Asian Infrastructure Investment Bank and the Trans-Pacific Partnership
The China-led international financial institution Asian Infrastructure Investment Bank (AIIB) formally launched on 25 December 2015 with thirty-seven regional and twenty non-regional Prospective Founding Members (PFM). The bank had on founding US$100 billion in capital, equivalent to two-thirds of the capital of the Asian Development Bank or nearly half that of the World Bank. It is the first significant multilateral lender dominated by a developing country.
The US, which along with Japan and Canada declined to become a founding member, lobbied European countries, Australia, and South Korea not to join. Its efforts were mostly ignored. The former UK chancellor of the exchequer, George Osborne, announced Britain’s application in early March, in an unusual split from the US line. Despite expressions of frustration from Washington, Australia and South Korea applied to join the bank later that same month.
The Trans-Pacific Partnership (TPP), a trade agreement signed by twelve Pacific Rim countries including the US and Japan on 4 February 2016 in New Zealand, seems like a counter-measure to the AIIB. Despite being the largest economy in the Pacific Rim, China was not involved in the negotiations. In a Washington Post article on the TPP, Obama said ‘The world has changed. The rules are changing with it. The United States, not countries like China, should write them.’
Officially, China is staying neutral. A spokesperson from China’s Commerce Ministry said that China ‘always keeps an open mind toward the construction of systems that are in accordance with World Trade Organisation rules and are helpful for promoting economic integration in the Asia-Pacific region’.

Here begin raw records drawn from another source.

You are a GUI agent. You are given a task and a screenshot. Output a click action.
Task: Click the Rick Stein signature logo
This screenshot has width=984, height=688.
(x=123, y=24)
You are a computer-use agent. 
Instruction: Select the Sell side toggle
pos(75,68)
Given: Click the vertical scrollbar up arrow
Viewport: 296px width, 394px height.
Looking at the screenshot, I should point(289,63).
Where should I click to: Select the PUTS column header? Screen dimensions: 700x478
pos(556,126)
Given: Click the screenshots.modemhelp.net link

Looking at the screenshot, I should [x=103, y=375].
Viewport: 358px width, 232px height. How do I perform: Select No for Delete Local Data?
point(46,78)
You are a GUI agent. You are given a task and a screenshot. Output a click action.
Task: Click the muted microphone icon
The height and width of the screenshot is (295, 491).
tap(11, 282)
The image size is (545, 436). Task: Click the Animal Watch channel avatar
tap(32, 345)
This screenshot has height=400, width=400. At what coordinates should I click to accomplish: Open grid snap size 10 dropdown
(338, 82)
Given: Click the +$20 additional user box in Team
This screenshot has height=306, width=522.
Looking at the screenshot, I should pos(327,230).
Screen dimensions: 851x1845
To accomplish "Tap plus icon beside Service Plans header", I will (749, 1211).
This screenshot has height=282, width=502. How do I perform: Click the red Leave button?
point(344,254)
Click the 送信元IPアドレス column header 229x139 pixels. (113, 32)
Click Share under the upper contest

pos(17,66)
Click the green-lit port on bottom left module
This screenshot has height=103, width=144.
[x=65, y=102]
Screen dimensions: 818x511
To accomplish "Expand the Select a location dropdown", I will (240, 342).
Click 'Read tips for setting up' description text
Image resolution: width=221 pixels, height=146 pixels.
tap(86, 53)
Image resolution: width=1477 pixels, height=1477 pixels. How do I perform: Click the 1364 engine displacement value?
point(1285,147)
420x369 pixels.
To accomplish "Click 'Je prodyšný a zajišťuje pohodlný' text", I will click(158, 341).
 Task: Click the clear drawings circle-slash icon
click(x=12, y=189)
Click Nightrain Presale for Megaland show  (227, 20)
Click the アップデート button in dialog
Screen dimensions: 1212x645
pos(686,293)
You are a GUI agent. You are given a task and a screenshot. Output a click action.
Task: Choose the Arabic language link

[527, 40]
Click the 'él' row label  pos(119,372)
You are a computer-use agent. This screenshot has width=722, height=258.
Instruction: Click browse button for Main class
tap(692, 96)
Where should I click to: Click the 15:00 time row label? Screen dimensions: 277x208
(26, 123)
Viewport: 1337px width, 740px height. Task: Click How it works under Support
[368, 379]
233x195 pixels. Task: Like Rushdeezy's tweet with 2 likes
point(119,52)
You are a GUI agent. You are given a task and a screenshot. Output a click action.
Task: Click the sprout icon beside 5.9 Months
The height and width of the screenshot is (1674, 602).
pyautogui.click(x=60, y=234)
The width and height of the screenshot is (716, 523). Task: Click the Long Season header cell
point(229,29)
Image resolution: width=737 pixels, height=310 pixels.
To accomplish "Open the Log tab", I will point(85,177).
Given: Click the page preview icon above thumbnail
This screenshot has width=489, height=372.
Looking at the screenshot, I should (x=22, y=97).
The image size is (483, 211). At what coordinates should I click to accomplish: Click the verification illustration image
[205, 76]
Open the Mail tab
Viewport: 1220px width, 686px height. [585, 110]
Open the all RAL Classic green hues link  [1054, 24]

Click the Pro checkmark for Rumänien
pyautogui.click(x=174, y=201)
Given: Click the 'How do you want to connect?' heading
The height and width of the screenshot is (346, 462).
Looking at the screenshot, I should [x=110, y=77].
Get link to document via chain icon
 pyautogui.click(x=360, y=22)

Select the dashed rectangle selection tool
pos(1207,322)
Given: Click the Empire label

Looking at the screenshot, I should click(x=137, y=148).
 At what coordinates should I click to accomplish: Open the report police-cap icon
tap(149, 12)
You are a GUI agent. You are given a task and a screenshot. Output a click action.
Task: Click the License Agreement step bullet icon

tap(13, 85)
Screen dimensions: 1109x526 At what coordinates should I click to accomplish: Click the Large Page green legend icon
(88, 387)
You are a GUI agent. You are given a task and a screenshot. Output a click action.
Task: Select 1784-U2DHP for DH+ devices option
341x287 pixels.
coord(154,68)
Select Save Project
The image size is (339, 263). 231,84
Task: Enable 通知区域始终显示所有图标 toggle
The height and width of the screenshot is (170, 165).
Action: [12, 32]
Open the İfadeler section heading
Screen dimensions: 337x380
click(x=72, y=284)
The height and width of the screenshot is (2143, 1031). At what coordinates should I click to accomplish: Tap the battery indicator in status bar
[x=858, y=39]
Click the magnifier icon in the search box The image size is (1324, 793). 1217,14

State media Xinhua also said that China has already demonstrated a ‘deep-seated, high-standard, and comprehensive pattern of opening to foreign trade’, citing new free trade agreements with South Korea and Australia and the on-going Regional Comprehensive Economic Partnership (RCEP) negotiations, a free trade agreement that would include all ten ASEAN member states, Australia, India, Japan, South Korea, and New Zealand and encompass the OBOR Initiative as well. Xinhua added that China might seek to join the TPP ‘at an appropriate time’.